ABOUT THE ARTIST
Helene Steene’s work is well recognized for its many layered depth, intensity of colors, and elegance of surface. She combines classical oil glaze techniques, using natural minerals, over marble dust, with contemporary brushed metal on wood, as well as oil glazes and marble dust over collaged paper.
She received part of her art education from George Washington University in Washington DC, and in 2004 a Master of Fine Arts from University of Kentucky.
Her work has been published, exhibited, and collected in both private and public collections in the United States, France, Greece, Spain, Great Britain and Sweden, and she has won numerous awards for her work. Her works have also been shown in three solo museum exhibits and recent large-scale commissions are placed at a Mayo Clinic in Minnesota, as well as several at the University of Kentucky.
Helene Steene has a studio at the Lexington Art League, in the Loudon House, where her paintings are created with textures and numerous layers of information built up through additions and subtractions over a long period of time. She uses natural minerals in dry powder form in oil glazes, as well as acrylic, charcoal, sand, marble dust and metal on wood panels. Using wood panels allows for both small and largescale pieces.

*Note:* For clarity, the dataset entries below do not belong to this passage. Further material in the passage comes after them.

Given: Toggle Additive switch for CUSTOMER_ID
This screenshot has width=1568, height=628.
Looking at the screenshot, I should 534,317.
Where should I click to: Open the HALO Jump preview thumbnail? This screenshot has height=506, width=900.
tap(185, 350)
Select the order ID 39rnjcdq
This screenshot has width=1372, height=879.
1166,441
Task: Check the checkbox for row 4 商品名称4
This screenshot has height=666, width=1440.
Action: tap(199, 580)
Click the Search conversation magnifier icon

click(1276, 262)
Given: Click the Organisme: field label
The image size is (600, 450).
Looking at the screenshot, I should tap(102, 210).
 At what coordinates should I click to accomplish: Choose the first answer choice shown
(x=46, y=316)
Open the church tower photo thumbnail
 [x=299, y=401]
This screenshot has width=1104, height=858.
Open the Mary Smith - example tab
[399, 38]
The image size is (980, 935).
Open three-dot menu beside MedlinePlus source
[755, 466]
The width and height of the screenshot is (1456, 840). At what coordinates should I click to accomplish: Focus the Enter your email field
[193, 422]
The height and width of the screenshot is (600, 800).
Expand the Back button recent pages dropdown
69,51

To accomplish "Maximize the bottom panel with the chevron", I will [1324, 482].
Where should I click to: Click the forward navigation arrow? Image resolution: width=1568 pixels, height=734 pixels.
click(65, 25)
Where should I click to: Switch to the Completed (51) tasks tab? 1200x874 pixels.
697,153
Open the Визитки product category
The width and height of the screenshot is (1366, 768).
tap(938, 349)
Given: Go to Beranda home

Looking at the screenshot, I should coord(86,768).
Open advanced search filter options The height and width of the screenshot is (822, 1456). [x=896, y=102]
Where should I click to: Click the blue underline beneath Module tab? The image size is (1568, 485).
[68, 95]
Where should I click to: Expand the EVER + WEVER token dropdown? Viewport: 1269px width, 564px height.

Many of her works are inspired by the soft white walls, and weathered wood works she encounters on the Greek island of Paros, as well as the local fauna and the ever-changing sea. The sense of layered history from antiquity to more recent times is very present on this island, famous for its white translucent marble, which inspired Steene to experiment with marble dust to create a sense of contemporary fresco surfaces. Many other of her paintings include Ginkgo leaves as they represent nature from ancient to present times as well as the concept of healing. She also has been working on a series of circular forms, representing a sense of centeredness which always has been important to her.